[Start Source material]

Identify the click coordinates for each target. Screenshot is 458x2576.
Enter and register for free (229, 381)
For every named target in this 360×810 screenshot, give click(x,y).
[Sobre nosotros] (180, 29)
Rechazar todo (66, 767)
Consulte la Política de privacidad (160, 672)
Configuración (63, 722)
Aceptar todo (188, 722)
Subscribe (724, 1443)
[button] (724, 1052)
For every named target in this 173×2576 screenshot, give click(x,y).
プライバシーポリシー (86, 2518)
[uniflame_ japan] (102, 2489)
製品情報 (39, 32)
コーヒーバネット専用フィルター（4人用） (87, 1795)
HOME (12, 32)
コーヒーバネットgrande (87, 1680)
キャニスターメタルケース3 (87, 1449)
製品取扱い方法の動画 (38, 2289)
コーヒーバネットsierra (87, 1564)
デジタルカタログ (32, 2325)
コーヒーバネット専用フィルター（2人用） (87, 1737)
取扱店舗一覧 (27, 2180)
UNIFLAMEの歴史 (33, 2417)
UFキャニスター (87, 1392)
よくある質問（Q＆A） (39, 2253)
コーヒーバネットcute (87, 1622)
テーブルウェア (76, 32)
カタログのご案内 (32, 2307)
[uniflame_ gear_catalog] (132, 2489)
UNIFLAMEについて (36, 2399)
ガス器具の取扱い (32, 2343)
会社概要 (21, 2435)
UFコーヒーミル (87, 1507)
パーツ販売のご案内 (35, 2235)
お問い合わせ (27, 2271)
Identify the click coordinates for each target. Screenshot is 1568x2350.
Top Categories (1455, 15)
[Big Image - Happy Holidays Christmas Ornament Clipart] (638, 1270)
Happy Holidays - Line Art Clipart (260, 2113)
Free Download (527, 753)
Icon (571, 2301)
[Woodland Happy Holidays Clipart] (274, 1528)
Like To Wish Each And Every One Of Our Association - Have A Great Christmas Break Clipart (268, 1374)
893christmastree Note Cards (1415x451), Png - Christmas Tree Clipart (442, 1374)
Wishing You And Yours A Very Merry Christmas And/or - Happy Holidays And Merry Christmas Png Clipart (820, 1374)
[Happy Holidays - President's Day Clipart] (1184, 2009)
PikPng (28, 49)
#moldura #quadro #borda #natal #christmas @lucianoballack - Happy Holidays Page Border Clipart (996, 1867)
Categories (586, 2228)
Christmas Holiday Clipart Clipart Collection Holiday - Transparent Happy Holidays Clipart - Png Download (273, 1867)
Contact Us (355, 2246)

[End Source material]

**Task to complete**
Rewrite the entries above in full, switching every "click" to "tap" and leaving everything else unchanged.

**Worked answer**
Identify the tap coordinates for each target. Screenshot is 458x2576.
Enter and register for free (229, 381)
For every named target in this 360×810 screenshot, give tap(x,y).
[Sobre nosotros] (180, 29)
Rechazar todo (66, 767)
Consulte la Política de privacidad (160, 672)
Configuración (63, 722)
Aceptar todo (188, 722)
Subscribe (724, 1443)
[button] (724, 1052)
For every named target in this 173×2576 screenshot, give tap(x,y).
プライバシーポリシー (86, 2518)
[uniflame_ japan] (102, 2489)
製品情報 (39, 32)
コーヒーバネット専用フィルター（4人用） (87, 1795)
HOME (12, 32)
コーヒーバネットgrande (87, 1680)
キャニスターメタルケース3 (87, 1449)
製品取扱い方法の動画 (38, 2289)
コーヒーバネットsierra (87, 1564)
デジタルカタログ (32, 2325)
コーヒーバネット専用フィルター（2人用） (87, 1737)
取扱店舗一覧 (27, 2180)
UNIFLAMEの歴史 (33, 2417)
UFキャニスター (87, 1392)
よくある質問（Q＆A） (39, 2253)
コーヒーバネットcute (87, 1622)
テーブルウェア (76, 32)
カタログのご案内 (32, 2307)
[uniflame_ gear_catalog] (132, 2489)
UNIFLAMEについて (36, 2399)
ガス器具の取扱い (32, 2343)
会社概要 (21, 2435)
UFコーヒーミル (87, 1507)
パーツ販売のご案内 (35, 2235)
お問い合わせ (27, 2271)
Identify the tap coordinates for each target. Screenshot is 1568x2350.
Top Categories (1455, 15)
[Big Image - Happy Holidays Christmas Ornament Clipart] (638, 1270)
Happy Holidays - Line Art Clipart (260, 2113)
Free Download (527, 753)
Icon (571, 2301)
[Woodland Happy Holidays Clipart] (274, 1528)
Like To Wish Each And Every One Of Our Association - Have A Great Christmas Break Clipart (268, 1374)
893christmastree Note Cards (1415x451), Png - Christmas Tree Clipart (442, 1374)
Wishing You And Yours A Very Merry Christmas And/or - Happy Holidays And Merry Christmas Png Clipart (820, 1374)
[Happy Holidays - President's Day Clipart] (1184, 2009)
PikPng (28, 49)
#moldura #quadro #borda #natal #christmas @lucianoballack - Happy Holidays Page Border Clipart (996, 1867)
Categories (586, 2228)
Christmas Holiday Clipart Clipart Collection Holiday - Transparent Happy Holidays Clipart - Png Download (273, 1867)
Contact Us (355, 2246)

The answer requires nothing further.